"Den klassischen Kunden gibt es nicht mehr"

26.07.2011 | Stand 03.12.2020, 2:34 Uhr

Das war über lange Jahre das Erfolgsrezept: Mit niedrigen Preisen und Spezialangeboten lockten Media-Markt und Saturn die Kunden in ihre Märkte. Doch inzwischen kaufen viele lieber im Internet – die Folge ist nun ein gewaltiger Umsatzeinbruch. - Foto: Archiv

Aschaffenburg (DK) Das Unternehmen Media-Saturn befindet sich derzeit in rauer See. Vor allem der viel zu späte Eintritt ins Internetgeschäft bereitet massive Probleme. Mit einer Art „Drei-Punkte-Plan“ will Chef Horst Norberg den Untergang verhindern. Die Zeit drängt.
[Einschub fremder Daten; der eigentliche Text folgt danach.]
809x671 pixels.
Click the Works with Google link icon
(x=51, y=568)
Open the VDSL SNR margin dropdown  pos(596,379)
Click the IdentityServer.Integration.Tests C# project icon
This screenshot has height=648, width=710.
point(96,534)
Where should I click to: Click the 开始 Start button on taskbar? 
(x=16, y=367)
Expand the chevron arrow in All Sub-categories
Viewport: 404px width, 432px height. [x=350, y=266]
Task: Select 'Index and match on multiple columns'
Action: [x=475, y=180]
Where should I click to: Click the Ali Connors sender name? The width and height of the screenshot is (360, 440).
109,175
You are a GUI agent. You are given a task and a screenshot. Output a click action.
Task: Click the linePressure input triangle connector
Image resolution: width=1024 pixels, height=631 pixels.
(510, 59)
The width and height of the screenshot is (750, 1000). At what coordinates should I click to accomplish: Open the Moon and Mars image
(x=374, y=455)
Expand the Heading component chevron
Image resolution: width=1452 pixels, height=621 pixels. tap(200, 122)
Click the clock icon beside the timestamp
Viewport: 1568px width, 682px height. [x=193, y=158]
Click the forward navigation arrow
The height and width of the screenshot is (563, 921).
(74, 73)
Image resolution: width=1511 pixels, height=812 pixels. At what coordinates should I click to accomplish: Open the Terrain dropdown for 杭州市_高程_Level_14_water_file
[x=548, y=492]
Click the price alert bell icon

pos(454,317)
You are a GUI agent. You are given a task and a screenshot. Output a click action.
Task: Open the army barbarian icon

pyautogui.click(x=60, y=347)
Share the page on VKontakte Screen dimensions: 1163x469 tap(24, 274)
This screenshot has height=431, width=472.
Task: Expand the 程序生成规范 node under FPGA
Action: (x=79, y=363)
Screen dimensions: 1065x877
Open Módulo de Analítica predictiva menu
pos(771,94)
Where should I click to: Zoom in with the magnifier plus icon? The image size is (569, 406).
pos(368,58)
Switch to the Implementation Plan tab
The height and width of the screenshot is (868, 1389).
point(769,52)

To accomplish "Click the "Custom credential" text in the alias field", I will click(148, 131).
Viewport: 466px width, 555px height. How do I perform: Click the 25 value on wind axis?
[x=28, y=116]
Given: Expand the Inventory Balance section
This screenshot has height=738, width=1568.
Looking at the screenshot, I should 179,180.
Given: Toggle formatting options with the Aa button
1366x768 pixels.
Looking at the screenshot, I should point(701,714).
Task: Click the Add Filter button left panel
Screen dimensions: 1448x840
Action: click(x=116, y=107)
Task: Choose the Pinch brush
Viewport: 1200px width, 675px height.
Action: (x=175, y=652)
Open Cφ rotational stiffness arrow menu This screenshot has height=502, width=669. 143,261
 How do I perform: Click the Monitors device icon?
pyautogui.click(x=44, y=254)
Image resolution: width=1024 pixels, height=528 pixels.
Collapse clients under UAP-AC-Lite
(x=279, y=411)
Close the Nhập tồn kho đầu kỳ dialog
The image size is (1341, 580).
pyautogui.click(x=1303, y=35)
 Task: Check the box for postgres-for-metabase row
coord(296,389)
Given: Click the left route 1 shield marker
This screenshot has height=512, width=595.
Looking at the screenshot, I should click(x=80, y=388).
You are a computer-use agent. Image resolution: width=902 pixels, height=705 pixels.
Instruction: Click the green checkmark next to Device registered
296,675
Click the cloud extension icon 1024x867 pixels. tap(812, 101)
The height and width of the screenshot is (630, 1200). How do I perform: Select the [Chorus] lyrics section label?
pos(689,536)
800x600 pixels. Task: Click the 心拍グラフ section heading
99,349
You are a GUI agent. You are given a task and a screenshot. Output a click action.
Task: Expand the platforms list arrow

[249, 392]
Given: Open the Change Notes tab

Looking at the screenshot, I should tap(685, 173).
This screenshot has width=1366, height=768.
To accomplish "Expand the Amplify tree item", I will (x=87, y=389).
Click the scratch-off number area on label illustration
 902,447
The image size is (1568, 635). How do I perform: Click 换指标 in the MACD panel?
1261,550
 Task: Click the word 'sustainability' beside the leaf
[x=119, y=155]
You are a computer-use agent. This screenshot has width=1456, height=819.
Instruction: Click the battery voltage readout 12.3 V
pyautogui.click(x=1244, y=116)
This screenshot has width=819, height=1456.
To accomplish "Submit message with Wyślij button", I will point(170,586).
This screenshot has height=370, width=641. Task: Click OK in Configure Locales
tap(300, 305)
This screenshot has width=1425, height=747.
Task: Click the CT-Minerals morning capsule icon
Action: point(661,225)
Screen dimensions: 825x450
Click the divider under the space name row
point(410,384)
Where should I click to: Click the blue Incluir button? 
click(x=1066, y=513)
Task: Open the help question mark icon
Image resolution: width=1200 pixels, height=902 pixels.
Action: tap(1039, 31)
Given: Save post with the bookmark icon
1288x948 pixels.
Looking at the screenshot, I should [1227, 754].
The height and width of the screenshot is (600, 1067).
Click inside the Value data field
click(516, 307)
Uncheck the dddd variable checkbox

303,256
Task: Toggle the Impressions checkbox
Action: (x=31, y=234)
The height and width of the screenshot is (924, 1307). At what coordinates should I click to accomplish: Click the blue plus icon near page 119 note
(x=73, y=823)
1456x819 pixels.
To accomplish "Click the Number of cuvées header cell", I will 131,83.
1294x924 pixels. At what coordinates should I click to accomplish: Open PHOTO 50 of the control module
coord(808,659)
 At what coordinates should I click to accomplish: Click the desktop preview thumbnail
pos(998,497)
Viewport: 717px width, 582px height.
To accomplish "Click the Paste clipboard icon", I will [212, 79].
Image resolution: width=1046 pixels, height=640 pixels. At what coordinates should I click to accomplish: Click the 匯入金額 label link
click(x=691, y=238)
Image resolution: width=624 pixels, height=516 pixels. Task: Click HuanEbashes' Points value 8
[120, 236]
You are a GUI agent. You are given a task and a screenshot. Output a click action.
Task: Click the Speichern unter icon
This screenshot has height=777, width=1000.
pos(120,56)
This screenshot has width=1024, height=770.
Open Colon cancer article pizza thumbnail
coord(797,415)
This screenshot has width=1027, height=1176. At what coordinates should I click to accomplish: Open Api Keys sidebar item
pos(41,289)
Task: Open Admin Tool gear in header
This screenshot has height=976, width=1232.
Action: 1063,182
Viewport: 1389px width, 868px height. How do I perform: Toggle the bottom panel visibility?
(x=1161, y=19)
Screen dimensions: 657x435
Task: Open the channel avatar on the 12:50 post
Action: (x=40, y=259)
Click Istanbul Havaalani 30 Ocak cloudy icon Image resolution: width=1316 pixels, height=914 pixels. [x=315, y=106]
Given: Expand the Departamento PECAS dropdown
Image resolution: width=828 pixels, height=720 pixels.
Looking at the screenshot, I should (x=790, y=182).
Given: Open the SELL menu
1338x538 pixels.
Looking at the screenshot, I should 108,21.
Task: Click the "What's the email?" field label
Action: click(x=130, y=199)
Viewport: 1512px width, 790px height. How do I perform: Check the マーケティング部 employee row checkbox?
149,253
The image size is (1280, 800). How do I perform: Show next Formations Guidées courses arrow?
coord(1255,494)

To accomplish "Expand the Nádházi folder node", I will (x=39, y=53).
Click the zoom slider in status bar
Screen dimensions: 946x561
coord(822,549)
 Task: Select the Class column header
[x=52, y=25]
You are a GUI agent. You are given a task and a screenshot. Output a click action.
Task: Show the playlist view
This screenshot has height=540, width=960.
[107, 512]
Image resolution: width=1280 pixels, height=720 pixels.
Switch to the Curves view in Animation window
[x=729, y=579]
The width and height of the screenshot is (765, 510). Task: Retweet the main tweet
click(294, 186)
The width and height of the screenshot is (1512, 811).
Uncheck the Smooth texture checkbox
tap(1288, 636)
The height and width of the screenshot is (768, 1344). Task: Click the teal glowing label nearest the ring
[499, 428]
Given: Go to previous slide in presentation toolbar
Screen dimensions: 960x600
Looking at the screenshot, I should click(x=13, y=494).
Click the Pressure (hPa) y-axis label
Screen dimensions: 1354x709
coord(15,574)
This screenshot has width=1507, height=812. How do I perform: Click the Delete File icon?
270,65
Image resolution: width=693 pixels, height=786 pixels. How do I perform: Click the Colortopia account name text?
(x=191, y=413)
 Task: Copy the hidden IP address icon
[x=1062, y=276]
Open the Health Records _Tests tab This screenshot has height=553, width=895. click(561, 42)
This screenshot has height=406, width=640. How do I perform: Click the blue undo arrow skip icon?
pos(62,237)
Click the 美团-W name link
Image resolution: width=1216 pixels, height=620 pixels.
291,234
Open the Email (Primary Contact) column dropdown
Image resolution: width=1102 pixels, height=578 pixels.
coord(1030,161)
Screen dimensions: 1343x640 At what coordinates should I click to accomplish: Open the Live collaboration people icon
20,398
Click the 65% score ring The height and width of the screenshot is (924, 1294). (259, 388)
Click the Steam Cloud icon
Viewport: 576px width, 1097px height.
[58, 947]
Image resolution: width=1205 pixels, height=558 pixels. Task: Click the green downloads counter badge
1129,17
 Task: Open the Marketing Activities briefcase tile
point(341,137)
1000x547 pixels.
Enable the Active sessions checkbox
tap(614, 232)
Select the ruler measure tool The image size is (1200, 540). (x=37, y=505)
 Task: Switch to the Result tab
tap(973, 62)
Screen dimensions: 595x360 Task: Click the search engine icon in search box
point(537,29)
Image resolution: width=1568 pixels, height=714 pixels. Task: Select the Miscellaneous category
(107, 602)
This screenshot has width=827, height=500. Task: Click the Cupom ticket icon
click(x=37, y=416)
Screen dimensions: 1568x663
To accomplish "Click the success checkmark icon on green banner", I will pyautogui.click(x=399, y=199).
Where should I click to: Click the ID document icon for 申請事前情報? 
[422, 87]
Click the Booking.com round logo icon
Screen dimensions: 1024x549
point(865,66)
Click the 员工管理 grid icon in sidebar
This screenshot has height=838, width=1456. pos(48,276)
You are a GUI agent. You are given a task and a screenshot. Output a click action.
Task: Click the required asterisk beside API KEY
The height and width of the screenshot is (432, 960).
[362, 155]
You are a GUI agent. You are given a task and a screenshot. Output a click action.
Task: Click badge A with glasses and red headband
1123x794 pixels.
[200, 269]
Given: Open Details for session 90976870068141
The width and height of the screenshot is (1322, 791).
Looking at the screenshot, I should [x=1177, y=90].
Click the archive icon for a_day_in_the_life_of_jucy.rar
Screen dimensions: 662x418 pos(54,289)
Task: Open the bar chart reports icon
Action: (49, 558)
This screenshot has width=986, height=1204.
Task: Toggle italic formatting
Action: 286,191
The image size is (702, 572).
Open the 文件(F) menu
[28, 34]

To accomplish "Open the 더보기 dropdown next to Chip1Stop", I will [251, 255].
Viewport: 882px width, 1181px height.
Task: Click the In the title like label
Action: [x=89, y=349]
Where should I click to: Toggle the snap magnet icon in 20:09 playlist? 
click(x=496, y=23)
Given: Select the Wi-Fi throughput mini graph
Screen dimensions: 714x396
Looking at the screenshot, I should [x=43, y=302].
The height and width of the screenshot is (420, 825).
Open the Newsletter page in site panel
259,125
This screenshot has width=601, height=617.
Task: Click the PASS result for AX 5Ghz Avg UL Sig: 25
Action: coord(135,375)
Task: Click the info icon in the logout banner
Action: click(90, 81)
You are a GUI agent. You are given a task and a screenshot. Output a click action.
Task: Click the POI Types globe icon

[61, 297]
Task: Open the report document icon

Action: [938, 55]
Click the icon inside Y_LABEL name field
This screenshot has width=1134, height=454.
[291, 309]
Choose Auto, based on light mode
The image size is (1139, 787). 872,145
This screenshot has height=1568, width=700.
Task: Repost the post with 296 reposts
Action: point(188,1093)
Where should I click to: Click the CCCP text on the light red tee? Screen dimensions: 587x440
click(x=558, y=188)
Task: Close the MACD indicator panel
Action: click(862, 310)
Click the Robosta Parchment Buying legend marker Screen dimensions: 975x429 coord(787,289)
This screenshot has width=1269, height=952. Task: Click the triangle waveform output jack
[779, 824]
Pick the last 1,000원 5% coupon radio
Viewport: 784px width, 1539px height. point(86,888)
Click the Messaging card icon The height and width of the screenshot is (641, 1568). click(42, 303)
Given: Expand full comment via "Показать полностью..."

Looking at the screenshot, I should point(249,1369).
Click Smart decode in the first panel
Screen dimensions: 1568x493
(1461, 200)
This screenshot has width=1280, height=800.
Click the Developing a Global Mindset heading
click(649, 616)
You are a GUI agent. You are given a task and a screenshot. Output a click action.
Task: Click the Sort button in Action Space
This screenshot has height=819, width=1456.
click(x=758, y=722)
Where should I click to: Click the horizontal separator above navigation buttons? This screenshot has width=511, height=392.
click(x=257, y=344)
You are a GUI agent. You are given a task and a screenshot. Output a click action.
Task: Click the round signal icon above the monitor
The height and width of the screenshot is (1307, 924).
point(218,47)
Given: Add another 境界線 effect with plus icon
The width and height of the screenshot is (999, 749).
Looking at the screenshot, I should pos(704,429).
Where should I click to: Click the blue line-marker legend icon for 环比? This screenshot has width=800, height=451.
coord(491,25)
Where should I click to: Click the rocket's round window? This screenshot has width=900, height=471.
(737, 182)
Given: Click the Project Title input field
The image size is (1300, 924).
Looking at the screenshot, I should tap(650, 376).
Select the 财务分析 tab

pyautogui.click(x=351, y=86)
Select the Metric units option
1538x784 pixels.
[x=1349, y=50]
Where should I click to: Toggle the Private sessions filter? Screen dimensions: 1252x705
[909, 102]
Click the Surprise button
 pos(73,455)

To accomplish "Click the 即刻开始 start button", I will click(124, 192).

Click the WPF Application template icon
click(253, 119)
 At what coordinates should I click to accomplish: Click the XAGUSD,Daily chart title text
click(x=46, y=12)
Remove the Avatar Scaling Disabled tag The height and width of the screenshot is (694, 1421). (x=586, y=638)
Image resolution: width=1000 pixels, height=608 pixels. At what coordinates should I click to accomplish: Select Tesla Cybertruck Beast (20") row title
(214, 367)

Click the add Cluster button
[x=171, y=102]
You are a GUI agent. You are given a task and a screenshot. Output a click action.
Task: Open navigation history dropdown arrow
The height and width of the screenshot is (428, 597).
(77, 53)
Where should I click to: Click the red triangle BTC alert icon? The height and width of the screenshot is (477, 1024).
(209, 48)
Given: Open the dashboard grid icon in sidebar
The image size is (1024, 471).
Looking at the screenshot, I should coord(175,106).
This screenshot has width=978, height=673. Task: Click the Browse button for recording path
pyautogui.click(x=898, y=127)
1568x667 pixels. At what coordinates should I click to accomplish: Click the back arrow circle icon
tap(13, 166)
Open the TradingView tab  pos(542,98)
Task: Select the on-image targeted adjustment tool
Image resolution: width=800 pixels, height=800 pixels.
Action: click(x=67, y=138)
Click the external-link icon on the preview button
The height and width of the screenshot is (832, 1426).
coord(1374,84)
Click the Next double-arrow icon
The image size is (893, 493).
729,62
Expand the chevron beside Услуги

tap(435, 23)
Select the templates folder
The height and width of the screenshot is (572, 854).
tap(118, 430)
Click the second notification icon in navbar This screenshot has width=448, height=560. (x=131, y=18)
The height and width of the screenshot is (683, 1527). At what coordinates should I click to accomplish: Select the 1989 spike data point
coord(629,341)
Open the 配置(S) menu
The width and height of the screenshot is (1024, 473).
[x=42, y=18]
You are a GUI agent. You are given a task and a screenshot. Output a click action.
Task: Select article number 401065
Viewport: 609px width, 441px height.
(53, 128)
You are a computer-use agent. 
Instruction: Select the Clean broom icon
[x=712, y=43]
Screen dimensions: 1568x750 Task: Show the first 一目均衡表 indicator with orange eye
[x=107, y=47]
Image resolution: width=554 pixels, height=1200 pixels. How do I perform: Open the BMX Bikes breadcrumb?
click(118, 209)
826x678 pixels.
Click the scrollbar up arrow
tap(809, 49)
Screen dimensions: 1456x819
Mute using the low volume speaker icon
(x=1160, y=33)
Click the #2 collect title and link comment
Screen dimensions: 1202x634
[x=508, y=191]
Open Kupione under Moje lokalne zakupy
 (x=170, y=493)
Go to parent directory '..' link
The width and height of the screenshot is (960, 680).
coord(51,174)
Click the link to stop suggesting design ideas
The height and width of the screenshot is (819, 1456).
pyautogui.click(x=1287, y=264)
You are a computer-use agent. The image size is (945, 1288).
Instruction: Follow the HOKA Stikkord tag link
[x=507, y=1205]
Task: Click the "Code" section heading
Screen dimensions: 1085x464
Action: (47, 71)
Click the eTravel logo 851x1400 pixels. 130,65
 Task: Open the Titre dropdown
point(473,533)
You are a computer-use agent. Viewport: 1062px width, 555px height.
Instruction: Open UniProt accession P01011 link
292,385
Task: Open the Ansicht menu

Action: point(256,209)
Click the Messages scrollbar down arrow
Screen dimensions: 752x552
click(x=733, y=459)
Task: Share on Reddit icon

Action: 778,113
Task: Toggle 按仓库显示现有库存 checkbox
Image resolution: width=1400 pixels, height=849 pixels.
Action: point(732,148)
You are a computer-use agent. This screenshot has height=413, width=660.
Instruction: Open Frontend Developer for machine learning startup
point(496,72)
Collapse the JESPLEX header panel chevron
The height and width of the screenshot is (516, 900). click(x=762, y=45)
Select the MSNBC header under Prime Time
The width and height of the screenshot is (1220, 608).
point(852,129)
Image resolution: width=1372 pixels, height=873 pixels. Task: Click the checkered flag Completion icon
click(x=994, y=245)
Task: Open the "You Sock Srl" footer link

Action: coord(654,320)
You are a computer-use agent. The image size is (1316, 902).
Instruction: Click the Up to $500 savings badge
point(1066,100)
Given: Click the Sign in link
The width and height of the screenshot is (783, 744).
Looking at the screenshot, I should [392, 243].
An Hiobsbotschaften mangelt es dem Ingolstädter Unternehmen Media-Saturn derzeit wahrlich nicht. Die gestern verkündeten vorläufigen Halbjahreszahlen stellen allerdings einen neuen Tiefpunkt dar. „Kein Geschäftsmodell ist für die Ewigkeit“, sagte Olaf Koch, Finanzvorstand des Mutterkonzerns Metro. „Das gilt besonders für den Bereich Consumer Electronics.“ Damit traf er den wunden Punkt bei Media-Saturn: Zu lange hat man den Einstieg ins Online-Geschäft verschlafen. Zu lange hatte man sich auf guten Zahlen des stationären Handels ausgeruht und darüber den Blick in die Zukunft vergessen. Metro-Chef Eckhard Cordes sprach angesichts dessen schon vor Längerem vom „süßen Gift des Erfolgs“, dass die Ingolstädter wohl betäubt habe.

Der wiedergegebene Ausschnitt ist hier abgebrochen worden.